Overview

"The artistic approach of Fatou Marie Françoise Aw, known as Kiné Aw, which has been presented several times in Dakar and abroad, brings together - by reflecting deeply on it - the base of 'traditional values' on which she builds her work, and the so-called modern world, a reflection of plural interactions. Her painting is the place where original expressions and practices intersect, in a permanent concern to reflect social life.
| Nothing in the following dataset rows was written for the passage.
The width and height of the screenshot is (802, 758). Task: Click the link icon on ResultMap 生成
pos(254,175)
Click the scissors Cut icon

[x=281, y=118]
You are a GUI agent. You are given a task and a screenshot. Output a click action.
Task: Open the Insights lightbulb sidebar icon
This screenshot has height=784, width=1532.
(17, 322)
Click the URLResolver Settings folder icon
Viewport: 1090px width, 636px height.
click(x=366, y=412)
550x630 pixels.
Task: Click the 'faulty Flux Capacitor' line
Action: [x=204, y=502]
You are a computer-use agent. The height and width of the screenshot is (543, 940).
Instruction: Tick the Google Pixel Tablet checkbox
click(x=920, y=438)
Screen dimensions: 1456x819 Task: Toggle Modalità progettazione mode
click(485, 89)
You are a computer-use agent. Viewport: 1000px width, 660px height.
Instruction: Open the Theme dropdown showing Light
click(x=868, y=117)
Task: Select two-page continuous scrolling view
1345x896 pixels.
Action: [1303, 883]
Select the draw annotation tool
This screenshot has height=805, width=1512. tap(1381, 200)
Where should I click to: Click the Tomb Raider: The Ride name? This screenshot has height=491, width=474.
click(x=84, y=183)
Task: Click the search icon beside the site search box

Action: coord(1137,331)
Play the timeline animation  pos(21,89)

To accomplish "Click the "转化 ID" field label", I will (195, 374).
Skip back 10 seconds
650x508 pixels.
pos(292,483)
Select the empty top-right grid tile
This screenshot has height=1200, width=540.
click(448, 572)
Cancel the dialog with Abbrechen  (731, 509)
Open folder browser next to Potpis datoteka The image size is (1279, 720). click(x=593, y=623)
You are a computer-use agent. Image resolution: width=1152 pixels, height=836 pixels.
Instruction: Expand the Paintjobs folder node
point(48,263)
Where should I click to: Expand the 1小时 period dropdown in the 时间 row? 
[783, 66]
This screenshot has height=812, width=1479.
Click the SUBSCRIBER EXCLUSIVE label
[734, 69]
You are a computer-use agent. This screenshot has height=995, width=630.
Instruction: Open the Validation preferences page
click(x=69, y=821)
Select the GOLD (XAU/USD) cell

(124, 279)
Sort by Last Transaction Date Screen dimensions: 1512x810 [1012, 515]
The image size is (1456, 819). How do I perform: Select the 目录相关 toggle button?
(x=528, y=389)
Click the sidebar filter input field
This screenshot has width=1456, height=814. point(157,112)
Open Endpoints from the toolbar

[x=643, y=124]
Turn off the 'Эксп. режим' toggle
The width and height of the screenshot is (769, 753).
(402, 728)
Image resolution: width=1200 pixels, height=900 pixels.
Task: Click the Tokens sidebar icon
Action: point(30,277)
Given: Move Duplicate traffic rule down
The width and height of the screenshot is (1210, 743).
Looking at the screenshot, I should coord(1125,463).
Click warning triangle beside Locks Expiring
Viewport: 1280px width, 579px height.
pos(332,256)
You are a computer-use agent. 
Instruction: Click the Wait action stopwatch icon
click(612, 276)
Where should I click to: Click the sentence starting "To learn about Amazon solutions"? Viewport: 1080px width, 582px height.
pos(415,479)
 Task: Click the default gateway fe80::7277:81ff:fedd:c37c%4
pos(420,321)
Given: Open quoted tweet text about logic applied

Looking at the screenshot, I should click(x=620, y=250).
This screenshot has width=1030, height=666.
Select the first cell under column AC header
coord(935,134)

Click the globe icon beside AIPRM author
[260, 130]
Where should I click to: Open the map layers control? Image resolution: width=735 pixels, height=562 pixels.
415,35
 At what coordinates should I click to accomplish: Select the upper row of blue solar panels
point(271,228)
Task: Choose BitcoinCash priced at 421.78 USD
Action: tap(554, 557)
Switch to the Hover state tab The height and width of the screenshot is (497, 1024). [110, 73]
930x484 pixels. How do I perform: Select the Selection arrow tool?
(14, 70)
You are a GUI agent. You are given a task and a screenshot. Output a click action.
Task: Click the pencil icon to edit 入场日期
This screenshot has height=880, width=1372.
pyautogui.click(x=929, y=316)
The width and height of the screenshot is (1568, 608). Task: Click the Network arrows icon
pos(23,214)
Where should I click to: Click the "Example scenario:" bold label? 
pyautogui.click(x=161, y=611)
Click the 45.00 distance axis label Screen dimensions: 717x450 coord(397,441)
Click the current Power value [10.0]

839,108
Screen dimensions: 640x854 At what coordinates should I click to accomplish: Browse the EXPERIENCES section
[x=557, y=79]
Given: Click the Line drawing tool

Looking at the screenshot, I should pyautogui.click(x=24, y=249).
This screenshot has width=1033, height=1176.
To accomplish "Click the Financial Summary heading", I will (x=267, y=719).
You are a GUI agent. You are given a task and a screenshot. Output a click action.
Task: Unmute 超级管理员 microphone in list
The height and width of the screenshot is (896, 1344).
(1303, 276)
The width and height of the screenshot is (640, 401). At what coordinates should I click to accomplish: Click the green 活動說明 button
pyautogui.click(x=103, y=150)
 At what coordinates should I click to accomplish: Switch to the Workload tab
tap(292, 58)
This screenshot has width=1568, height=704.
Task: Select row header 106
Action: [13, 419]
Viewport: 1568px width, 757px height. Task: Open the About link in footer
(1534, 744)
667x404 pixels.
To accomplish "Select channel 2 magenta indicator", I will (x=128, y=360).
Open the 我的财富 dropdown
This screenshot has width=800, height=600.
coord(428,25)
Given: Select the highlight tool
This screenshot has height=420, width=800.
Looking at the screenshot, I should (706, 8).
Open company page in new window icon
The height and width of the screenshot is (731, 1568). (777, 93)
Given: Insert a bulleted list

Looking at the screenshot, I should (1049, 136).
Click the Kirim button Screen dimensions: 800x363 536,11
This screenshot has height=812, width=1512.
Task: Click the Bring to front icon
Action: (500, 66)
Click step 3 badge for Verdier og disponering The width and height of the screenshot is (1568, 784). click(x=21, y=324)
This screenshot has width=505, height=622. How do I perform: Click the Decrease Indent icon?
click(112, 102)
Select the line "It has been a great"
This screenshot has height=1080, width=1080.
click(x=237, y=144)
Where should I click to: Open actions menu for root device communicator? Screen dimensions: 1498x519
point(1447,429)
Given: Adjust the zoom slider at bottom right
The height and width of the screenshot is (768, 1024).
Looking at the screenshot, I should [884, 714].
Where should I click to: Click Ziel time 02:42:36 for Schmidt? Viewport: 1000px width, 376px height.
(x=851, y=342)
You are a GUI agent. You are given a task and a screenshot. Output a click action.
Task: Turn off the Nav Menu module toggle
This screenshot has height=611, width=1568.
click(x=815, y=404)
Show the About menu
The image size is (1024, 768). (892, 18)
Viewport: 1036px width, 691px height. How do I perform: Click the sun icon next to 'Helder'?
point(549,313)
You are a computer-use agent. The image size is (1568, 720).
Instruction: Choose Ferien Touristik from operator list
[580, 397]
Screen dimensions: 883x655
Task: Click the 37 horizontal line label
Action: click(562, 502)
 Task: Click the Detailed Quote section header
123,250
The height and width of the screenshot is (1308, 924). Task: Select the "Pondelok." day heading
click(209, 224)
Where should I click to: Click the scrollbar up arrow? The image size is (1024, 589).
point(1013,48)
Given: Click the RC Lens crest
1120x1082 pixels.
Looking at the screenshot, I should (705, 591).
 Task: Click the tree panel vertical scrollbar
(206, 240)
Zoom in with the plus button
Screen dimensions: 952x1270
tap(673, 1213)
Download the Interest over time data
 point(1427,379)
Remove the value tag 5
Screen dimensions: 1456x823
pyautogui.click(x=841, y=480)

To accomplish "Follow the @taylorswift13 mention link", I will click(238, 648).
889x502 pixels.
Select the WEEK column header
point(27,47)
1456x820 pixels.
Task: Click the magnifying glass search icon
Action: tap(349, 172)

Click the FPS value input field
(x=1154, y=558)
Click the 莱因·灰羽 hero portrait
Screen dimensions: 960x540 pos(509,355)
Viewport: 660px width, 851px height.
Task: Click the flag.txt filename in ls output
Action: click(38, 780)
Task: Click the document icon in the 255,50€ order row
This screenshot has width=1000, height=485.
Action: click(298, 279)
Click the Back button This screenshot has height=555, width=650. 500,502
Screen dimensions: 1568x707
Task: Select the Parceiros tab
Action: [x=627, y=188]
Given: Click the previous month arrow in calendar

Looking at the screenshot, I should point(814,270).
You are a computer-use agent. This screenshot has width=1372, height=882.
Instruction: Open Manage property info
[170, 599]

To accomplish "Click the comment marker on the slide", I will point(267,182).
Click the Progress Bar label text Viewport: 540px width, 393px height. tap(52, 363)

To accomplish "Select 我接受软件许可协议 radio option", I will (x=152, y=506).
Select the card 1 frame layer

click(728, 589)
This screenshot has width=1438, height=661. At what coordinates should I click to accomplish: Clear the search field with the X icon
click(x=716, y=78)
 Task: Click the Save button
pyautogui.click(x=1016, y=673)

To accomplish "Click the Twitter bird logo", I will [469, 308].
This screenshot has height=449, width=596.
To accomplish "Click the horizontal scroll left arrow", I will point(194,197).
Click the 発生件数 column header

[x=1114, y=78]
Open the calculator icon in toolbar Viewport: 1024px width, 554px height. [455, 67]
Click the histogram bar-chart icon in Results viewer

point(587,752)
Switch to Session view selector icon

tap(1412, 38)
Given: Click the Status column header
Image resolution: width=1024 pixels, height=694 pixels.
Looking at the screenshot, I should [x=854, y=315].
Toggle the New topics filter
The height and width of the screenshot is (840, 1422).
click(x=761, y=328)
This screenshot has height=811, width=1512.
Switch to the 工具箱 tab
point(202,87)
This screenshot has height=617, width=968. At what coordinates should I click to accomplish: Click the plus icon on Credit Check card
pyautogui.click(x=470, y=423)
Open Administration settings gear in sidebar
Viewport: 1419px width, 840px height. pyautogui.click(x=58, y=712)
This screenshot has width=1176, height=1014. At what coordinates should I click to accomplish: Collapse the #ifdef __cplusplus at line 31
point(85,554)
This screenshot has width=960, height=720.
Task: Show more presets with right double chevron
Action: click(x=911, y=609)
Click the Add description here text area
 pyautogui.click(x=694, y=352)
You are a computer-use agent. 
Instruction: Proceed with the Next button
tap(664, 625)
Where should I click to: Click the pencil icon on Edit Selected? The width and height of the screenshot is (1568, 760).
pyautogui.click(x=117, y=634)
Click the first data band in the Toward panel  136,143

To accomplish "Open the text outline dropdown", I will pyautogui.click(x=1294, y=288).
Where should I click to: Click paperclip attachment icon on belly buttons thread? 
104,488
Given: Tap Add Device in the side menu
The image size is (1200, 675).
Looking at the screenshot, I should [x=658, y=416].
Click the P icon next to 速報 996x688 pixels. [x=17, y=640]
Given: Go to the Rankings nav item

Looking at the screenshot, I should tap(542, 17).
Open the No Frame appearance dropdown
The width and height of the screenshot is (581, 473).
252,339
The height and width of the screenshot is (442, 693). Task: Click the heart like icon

At the heart of the human being that she tries to explore, there is a vision: to make visible an interior without betraying its secret artifices, in order to bring out a personal conception of the relationship of women with their society. These are therefore readings and questions on the identity of this woman confronted with multiple challenges that put her in dialogue - sometimes conflicting - with her ancestral beliefs and values. There is what society assigns to her as roles and missions, but there is what she wants to put forward: her struggles for more freedom, her daily fights for her rights, her desires and desires...

 

Tar on canvas, acrylic paint, pigments are the means of expression that have allowed her to present her proposals so far. From the disorder she sees and wants to change, she creates an 'order' that sets her apart, built on the idea that Africa, her creative terrain, is tending towards a 'modernity' that is countered by secular life forces."

 

Aboubacar Demba Cissokho, Journalist

Works
Biography

Kiné Aw was born in 1977 and describes her childhood in Kinshasa, Democratic Republic of Congo, as the catalyst for her passion for art. Since graduating from the National School of Arts in Dakar in 2006, Kiné Aw has been working in one of the fifty workshops in the Village des Arts, in what she calls her "laboratory". There she has developed a body of work that tends towards surrealism and cubism, as well as numerous works inspired by women and their struggles. It is this attraction to the representation of the female form that led the art critic Babacar Mbaye Diop to call her work "curvature". She exhibits regularly in Senegal, the United States and Europe.